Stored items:

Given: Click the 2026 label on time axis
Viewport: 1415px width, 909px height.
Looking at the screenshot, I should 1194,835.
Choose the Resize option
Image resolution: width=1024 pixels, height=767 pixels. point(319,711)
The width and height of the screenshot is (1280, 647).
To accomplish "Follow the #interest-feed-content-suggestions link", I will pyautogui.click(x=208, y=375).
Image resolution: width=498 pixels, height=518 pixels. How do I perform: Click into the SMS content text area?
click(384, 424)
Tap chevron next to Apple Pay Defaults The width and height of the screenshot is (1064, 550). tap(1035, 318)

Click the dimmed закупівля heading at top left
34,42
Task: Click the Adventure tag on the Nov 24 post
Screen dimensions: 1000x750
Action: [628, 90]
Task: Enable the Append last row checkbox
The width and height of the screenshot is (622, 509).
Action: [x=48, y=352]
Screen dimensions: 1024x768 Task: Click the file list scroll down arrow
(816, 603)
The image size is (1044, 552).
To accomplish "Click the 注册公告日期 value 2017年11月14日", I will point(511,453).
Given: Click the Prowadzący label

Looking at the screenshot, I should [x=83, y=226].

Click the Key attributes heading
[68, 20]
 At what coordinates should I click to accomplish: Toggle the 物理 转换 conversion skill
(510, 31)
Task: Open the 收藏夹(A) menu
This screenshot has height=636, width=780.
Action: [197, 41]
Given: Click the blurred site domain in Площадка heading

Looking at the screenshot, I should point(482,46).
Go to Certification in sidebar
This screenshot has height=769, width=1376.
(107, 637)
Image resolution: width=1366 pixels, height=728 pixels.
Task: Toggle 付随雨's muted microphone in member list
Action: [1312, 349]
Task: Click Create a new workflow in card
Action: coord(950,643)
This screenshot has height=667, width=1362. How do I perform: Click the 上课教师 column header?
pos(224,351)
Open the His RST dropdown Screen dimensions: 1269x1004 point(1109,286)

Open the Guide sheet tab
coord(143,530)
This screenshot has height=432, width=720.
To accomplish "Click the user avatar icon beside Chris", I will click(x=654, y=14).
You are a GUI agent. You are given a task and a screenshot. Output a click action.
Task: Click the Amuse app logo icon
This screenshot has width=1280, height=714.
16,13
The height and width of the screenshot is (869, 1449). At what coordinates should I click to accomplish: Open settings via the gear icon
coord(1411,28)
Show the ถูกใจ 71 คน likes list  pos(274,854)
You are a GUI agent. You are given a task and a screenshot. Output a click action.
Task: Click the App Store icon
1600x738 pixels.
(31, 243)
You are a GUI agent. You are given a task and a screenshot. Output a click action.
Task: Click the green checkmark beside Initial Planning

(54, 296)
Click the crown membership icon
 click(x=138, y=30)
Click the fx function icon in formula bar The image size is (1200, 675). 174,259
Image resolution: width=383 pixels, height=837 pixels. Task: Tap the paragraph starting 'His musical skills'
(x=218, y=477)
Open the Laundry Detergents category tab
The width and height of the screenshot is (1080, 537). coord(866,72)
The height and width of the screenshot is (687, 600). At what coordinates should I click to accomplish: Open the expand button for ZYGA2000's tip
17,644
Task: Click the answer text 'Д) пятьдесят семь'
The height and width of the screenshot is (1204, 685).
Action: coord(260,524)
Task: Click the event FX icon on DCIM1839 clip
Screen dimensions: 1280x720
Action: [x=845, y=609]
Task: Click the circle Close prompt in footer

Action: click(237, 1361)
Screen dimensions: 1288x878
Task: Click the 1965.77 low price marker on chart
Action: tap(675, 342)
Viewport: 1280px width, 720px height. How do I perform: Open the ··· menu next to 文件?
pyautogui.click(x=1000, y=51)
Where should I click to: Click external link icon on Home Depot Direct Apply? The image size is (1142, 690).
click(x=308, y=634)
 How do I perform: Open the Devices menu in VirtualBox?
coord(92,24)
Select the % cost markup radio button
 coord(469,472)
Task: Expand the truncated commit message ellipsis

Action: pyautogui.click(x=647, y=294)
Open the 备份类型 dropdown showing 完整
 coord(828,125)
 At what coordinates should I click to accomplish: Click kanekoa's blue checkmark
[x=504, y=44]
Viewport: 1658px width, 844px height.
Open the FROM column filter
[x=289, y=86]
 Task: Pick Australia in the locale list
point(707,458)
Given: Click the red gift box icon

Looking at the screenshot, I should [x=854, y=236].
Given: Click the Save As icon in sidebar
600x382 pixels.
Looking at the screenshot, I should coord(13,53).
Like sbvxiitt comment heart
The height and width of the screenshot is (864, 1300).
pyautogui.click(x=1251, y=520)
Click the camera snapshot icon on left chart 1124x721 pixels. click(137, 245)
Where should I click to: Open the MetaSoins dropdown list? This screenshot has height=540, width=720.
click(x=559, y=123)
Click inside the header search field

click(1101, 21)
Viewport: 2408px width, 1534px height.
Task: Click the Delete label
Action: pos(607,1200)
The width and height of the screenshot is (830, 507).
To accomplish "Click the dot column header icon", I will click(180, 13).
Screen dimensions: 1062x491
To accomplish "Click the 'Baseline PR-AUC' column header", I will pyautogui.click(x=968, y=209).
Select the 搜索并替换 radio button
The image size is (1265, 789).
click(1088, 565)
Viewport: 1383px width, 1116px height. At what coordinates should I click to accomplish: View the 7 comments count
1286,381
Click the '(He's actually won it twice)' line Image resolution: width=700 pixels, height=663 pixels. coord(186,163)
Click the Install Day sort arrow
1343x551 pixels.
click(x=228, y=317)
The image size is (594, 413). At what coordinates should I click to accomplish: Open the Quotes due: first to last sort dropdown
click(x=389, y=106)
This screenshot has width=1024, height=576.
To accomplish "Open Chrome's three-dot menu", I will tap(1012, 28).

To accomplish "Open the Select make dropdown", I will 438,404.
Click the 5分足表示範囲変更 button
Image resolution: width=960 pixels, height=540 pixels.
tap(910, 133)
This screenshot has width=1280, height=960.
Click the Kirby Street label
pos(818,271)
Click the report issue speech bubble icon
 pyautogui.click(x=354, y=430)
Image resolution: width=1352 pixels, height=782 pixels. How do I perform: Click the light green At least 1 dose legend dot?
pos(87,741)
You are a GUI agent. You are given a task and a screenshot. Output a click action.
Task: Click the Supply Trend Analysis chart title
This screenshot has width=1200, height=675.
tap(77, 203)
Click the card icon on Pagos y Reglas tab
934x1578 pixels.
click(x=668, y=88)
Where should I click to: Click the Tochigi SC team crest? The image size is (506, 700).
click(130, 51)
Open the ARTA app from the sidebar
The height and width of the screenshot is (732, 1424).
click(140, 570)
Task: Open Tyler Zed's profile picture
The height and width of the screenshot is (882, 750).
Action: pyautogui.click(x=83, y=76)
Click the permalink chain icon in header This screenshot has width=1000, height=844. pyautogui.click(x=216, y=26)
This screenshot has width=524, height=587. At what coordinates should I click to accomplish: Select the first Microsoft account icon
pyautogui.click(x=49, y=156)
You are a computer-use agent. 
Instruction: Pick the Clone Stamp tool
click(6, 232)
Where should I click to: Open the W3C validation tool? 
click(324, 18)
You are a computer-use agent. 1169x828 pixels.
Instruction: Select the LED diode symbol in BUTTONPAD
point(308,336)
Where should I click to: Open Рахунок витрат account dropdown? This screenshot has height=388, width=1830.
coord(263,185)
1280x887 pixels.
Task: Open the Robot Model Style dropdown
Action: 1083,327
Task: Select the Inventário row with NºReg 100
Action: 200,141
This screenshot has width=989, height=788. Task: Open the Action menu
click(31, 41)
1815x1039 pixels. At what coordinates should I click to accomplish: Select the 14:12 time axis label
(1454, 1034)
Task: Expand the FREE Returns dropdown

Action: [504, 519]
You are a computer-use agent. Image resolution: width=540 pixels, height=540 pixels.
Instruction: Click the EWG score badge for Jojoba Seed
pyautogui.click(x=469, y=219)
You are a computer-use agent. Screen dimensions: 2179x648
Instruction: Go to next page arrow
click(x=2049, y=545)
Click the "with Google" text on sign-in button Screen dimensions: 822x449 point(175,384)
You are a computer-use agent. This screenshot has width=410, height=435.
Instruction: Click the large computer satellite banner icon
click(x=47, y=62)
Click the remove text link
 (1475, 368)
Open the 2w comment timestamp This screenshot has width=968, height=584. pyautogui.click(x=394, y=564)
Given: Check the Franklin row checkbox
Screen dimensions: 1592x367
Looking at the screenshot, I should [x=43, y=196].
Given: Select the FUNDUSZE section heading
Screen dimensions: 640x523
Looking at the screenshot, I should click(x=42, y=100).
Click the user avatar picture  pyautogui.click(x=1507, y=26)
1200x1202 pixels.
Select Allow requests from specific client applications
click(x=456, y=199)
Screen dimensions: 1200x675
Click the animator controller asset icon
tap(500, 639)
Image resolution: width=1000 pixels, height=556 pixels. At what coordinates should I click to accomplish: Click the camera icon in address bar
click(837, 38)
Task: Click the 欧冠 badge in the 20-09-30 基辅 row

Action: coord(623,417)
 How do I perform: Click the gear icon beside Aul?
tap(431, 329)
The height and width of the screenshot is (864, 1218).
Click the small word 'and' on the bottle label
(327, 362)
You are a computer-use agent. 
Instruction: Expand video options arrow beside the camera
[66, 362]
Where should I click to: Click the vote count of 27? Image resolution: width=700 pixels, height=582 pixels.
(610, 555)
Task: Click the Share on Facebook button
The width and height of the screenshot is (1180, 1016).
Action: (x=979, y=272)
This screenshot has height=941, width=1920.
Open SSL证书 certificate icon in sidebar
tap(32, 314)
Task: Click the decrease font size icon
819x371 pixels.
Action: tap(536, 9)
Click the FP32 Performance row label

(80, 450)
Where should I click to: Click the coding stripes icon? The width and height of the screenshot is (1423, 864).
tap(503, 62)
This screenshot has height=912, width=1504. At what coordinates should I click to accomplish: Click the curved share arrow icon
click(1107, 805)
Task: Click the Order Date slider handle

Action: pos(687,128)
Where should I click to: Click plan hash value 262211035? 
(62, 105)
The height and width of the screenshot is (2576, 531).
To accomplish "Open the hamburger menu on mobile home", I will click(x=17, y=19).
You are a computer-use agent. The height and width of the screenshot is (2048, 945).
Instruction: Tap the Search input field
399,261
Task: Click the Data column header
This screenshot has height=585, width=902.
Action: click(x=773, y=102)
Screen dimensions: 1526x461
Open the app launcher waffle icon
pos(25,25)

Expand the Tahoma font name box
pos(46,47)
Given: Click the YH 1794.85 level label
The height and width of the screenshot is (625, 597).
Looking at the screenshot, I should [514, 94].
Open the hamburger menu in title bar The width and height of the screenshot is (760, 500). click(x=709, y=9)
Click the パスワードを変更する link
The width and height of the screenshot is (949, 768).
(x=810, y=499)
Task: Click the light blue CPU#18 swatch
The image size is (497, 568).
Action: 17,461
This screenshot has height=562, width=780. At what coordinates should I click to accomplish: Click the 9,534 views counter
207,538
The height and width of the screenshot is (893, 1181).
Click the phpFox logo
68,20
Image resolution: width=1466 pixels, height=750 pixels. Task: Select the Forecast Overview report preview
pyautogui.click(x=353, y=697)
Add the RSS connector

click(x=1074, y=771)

Activity - Once the lines of the entries containing the word "avatar" have been counted, report the number alone.

Exercise response - 2